Exercices de Compréhension de Lecture
- Quels éléments naturels sont décrits dans le poème ? Listez au moins quatre.
- Comment le locuteur décrit-il sa connexion physique à la terre ?
- Quel rôle joue le vent dans le poème ?
- Comment les étoiles et la lune sont-elles dépeintes dans le poème ?
- Quelles émotions le poème évoque-t-il sur le travail dans les champs ?
- Que suggère le poème sur le passage du temps et la mémoire ?
- Pourquoi pensez-vous que le locuteur dit : "Déjà je deviens la vallée" ?
- Comment le poème décrit-il l'effet de la pluie et du brouillard sur l'environnement ?
- Quelle est la signification des "larmes que les oignons soulèvent" ?
- Comment le poème se termine-t-il, et quel sentiment cela vous laisse-t-il ?
Réponses
- Vent, terre, soleil, étoiles, pluie, brouillard, rivière, lune.
- Le corps du locuteur absorbe la terre et la poussière ; les cicatrices et les pores retiennent la terre, montrant un lien physique profond.
- Le vent façonne le paysage, transporte le souffle et la poussière, et symbolise le changement et le mouvement.
- Les étoiles apparaissent silencieusement au crépuscule, se répandant avec la nuit ; la lune orange les guide comme un berger.
- Le poème évoque des sentiments de fatigue, de connexion et une tristesse silencieuse sur le travail acharné.
- Il suggère que le temps passe à travers des cycles naturels et que la mémoire peut s'estomper, mais la terre demeure.

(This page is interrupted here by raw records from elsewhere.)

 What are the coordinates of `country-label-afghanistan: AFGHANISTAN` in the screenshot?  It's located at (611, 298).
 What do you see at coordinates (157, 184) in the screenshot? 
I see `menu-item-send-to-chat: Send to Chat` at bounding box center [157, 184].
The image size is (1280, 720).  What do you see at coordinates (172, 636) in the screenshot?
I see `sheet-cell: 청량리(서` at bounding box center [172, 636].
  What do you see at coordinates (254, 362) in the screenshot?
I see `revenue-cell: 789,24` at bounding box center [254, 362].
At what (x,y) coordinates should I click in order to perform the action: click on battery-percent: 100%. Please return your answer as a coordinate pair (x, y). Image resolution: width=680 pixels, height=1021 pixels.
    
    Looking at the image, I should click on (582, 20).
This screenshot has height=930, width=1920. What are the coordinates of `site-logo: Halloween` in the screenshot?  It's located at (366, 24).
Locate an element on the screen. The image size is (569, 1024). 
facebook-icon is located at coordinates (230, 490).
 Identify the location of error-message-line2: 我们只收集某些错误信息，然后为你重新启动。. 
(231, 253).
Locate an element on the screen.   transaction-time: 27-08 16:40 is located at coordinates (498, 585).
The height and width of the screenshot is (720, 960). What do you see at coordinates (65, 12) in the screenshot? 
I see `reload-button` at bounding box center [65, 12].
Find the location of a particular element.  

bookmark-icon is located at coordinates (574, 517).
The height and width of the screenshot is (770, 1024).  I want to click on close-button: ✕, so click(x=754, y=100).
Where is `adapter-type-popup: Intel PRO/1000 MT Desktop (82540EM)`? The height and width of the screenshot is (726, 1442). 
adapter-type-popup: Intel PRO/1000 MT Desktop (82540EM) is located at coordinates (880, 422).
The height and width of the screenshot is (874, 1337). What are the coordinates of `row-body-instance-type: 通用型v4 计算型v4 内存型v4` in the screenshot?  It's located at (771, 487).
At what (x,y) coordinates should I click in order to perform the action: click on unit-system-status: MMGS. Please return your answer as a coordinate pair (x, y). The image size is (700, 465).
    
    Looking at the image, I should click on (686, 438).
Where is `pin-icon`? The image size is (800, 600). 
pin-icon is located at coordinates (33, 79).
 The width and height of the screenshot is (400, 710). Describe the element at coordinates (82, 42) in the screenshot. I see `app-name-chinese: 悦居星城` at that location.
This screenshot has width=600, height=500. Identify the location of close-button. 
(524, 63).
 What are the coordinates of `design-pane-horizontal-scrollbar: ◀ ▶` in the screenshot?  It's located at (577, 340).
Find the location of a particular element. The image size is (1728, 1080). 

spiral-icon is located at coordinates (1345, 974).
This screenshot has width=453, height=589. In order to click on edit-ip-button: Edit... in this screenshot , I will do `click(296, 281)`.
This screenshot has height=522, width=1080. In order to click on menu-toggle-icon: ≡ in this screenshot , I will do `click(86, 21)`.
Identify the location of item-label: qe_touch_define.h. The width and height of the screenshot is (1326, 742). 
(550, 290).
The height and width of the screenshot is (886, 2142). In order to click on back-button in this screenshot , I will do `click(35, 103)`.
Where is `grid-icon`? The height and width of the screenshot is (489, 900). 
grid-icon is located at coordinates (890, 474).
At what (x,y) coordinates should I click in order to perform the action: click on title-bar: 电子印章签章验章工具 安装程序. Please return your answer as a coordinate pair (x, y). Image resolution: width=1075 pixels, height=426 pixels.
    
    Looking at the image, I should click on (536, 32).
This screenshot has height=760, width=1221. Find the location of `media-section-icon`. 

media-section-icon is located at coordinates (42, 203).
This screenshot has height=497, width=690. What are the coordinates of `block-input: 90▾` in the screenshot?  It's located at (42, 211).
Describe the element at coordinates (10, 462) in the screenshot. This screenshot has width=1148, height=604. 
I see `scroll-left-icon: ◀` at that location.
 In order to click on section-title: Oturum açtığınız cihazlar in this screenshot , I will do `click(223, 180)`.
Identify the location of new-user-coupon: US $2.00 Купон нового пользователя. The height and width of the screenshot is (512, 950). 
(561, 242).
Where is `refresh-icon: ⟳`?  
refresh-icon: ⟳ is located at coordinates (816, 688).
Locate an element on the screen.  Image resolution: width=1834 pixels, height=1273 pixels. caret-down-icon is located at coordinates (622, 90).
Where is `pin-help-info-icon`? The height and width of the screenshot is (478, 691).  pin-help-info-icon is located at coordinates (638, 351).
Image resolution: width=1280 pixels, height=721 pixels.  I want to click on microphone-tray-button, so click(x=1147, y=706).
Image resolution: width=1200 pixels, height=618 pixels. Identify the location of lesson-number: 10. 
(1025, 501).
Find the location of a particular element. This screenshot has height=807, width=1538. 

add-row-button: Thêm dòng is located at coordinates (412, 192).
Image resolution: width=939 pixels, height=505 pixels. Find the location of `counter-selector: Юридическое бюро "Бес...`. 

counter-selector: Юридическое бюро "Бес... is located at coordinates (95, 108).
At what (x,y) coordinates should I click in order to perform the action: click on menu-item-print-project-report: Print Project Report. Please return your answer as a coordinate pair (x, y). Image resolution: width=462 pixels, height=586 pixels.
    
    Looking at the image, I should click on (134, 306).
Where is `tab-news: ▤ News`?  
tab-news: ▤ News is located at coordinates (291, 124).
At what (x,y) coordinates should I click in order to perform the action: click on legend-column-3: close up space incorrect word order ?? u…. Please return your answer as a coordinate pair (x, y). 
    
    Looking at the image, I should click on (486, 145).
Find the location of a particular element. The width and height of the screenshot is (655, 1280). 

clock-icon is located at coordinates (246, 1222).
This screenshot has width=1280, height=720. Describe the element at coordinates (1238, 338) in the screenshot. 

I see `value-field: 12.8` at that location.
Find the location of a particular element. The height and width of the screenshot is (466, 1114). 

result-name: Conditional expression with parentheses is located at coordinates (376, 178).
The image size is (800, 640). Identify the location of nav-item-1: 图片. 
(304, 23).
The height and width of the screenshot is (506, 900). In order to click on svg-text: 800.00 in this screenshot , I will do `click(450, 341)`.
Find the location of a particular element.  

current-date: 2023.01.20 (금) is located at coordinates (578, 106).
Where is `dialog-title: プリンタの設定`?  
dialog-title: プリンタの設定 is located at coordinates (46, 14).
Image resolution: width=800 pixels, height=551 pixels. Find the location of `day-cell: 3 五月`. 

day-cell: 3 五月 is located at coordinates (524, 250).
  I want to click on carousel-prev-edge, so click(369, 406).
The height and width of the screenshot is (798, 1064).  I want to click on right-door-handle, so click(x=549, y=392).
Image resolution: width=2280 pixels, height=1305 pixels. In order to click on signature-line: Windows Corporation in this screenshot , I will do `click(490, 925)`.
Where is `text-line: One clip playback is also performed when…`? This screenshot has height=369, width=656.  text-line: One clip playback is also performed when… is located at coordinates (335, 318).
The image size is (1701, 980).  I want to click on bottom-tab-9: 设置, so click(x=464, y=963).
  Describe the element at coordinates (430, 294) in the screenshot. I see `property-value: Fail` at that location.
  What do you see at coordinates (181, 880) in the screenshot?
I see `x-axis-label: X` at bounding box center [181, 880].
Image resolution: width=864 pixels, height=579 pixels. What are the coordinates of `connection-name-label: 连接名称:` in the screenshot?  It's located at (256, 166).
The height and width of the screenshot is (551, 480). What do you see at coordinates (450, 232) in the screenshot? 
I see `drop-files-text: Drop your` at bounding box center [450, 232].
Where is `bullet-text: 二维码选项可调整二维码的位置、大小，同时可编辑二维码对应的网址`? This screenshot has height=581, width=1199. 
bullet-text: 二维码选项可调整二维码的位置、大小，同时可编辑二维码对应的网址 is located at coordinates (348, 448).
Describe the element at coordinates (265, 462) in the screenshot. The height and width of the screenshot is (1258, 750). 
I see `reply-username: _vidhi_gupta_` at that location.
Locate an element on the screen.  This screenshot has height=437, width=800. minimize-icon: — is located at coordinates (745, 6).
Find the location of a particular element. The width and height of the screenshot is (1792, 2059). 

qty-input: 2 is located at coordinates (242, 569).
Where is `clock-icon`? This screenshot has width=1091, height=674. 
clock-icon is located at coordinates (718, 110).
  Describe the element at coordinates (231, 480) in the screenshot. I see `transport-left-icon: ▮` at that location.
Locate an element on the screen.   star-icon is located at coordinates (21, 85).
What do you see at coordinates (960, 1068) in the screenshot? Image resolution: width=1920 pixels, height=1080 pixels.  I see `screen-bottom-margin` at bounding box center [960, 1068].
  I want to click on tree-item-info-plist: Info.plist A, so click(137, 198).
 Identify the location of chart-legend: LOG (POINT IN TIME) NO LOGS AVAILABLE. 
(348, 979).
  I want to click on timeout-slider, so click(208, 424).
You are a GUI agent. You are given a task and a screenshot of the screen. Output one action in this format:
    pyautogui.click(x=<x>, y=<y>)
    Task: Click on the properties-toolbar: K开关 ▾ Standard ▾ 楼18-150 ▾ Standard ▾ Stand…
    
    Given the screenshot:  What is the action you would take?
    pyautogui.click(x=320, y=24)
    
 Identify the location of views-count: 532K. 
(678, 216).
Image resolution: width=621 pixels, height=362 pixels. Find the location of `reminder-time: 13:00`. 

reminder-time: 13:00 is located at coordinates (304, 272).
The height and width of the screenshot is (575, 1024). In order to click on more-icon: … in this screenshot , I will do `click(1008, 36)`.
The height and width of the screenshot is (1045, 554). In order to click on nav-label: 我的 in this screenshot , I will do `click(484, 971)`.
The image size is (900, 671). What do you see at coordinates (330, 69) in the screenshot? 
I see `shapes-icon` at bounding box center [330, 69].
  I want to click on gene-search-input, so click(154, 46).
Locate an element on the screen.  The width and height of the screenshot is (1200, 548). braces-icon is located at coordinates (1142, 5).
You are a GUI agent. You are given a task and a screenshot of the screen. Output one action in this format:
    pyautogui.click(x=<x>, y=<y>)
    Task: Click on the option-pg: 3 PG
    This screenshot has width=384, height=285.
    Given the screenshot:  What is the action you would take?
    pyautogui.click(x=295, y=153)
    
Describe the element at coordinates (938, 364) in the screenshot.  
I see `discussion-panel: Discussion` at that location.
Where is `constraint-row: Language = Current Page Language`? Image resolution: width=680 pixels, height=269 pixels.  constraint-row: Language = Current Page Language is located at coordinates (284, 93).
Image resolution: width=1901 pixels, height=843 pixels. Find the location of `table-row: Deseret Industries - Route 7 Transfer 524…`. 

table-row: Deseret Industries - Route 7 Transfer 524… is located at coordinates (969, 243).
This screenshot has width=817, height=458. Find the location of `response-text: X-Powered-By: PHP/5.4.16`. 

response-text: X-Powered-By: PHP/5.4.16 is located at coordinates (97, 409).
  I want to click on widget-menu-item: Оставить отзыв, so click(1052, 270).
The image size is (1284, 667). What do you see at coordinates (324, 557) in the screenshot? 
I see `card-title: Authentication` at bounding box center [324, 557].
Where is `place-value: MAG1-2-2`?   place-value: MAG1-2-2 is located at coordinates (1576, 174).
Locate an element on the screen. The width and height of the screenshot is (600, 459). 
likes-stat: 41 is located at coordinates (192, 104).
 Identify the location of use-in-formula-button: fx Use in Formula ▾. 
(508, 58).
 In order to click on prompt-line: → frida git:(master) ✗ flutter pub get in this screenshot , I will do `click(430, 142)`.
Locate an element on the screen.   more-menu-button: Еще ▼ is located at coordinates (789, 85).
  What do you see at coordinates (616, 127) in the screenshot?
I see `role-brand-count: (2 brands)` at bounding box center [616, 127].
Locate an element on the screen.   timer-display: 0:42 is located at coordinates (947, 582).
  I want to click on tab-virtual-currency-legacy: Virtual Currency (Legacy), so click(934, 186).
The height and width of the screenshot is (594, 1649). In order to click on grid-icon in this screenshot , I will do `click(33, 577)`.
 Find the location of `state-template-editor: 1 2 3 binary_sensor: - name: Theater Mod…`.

- Cela signifie que le locuteur devient partie intégrante de la terre, façonné et marqué par elle, presque indistinguable d'elle.
- La pluie aplatit les feuilles et signale la fin du travail ; le brouillard obscurcit et efface les détails, symbolisant l'oubli ou la perte.
- Les larmes sont causées par les oignons mais représentent aussi la douleur partagée et le travail parmi les travailleurs.
- Le poème se termine par une réflexion sombre sur la perte et les blessures non cicatrisées sous la pluie, laissant un sentiment de mélancolie et de souvenir.
Ce poème offre une exploration profonde de la nature, du travail et de l'endurance humaine, en faisant une ressource précieuse pour les étudiants afin d'approfondir leur compréhension de la poésie, de l'environnement et de l'empathie.